Storytelling specifically refers to a person who stands up before a live audience and creates with words and dramatic delivery a story usually with a moral or lesson. It is perhaps the most ancient form, and most respected. The original objective may have been cultural continuity, bringing the young into the community.

It isn't exactly what I'm referring to as "storytelling," but all of its craft disciplines are very specifically relevant to learning to teach yourself the craft of commercial fiction writing for text or dramatization.

The most important lesson you can learn from storytellers is audience awareness.

A person who simply mouths off about their own internal fantasies is not story-telling. The "telling" part involves connecting emotionally to the audience and that means being aware of the audience's main fantasies. More about that later.

So the first "pursuit" on our list is to study storytelling from shamanistic origins through Broadway stageplay, even perhaps including folk music performances and today's popular rap forms until you understand exactly what you are aiming to master.

Storytelling is the core origin of "entertainment" - the kissing cousin of the Bardic Craft (traveling living newspaper and history book all wrapped in poetry and a rousing well lubricated singalong).

And all of these living person delivery systems are bundled up today in the "Classroom Teacher" from Kindergarten through 16th Grade. The school librarian or public children's librarian is another manifestation of this. Some even play guitar and sing to the tots!

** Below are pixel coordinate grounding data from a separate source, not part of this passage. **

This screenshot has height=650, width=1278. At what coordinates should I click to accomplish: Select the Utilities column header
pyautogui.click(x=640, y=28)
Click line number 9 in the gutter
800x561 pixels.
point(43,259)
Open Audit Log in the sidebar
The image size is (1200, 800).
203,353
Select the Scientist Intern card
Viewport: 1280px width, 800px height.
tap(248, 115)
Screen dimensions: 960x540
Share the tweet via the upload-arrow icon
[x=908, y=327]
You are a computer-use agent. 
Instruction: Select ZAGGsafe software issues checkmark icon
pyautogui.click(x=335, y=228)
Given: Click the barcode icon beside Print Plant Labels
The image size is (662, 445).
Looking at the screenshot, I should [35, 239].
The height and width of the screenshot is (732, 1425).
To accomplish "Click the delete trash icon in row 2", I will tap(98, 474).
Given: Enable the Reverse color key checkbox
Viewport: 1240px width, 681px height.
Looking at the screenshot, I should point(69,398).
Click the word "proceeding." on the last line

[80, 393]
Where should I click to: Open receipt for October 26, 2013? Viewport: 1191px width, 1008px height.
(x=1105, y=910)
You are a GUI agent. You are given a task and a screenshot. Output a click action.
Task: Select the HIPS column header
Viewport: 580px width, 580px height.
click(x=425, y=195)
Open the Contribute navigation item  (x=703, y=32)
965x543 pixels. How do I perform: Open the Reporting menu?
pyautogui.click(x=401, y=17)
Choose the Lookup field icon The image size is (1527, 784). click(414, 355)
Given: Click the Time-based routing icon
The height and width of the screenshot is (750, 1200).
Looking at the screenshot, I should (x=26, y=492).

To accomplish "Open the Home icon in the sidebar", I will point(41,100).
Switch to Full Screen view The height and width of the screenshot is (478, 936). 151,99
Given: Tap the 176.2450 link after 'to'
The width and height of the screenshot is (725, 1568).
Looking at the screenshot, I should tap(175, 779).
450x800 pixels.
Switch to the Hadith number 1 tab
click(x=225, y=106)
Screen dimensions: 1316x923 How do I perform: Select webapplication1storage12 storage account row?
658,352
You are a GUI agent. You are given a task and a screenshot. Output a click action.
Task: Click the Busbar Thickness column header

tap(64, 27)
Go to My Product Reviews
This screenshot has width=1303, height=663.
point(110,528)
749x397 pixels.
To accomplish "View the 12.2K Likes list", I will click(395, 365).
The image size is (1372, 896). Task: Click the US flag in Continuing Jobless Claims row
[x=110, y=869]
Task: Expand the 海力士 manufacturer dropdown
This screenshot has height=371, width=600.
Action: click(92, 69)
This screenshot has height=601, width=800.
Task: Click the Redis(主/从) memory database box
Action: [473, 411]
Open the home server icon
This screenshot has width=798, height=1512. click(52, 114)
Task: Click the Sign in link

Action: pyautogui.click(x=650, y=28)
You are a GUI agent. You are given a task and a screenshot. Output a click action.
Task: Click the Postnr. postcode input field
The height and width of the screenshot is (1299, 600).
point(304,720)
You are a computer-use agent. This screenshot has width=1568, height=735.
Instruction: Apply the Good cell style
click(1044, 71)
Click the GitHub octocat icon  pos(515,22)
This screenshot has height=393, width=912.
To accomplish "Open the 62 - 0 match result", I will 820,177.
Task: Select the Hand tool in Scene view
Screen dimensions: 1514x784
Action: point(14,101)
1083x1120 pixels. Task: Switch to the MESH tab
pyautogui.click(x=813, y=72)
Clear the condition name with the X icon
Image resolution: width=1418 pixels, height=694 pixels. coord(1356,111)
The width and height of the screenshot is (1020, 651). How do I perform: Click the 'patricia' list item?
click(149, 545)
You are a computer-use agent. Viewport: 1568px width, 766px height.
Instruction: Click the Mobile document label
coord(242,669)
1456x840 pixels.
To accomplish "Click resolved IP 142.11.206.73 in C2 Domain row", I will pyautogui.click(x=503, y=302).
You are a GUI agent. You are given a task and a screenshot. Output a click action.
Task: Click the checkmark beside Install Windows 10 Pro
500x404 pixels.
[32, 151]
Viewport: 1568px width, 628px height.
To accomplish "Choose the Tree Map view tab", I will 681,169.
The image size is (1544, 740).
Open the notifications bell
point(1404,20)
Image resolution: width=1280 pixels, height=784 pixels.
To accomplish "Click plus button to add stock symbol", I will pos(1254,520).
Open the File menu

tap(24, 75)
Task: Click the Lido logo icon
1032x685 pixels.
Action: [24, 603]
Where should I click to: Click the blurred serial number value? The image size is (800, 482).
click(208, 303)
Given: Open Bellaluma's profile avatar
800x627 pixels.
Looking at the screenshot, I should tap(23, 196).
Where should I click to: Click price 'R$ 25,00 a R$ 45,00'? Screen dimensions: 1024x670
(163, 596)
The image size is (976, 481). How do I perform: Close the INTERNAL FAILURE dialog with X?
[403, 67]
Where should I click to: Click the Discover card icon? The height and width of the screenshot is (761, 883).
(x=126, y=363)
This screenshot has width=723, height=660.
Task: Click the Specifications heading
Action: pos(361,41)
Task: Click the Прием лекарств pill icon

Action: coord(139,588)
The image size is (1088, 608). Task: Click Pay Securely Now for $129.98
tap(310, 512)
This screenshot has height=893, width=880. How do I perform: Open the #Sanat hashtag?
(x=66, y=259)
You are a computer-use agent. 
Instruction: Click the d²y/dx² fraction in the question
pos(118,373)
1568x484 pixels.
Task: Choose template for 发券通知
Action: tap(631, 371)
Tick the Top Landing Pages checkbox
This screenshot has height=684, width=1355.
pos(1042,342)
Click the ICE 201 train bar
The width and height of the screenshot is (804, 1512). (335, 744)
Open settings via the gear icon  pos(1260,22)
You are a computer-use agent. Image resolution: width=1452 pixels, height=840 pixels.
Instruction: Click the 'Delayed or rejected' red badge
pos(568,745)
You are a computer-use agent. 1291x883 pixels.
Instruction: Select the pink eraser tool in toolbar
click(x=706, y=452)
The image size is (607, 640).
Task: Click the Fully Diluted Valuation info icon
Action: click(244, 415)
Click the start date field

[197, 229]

These teachers are usually our first contact with live entertainment, the first ignition of the desire to share our fantasies, our inner lives, with others.

Teaching is entertainment at its best.

So to teach yourself, you must entertain yourself.

Learning is something else altogether.

I have held elsewhere that there is no such thing as "teaching" -- that one person can not convey either information or a world-view by force into an unwilling or disinterested mind. Even indoctrination doesn't work very well without an entertainment aspect.

But there is "learning" -- and "learning together" as a group activity.

As in "The King And I" -- "by your students you'll be taught" -- if you don't open yourself to absorbing lore from your students, they can not and will not absorb anything from you. So be careful who you set out to teach.

The English words "teaching" and "learning" imply one-sided activity, each disconnected from the other, each able to exist in isolation.

This is a property of the English language, a way of dividing the world into compartments that is distinct from the way languages from other Language Families divide the world.

The formal study of Linguistics, especially neurolinguistic programming, is highly recommended as a pursuit under this first category of pursuits. If you are to use language to tell a story, you might be more successful if you know how language works and why it works that way.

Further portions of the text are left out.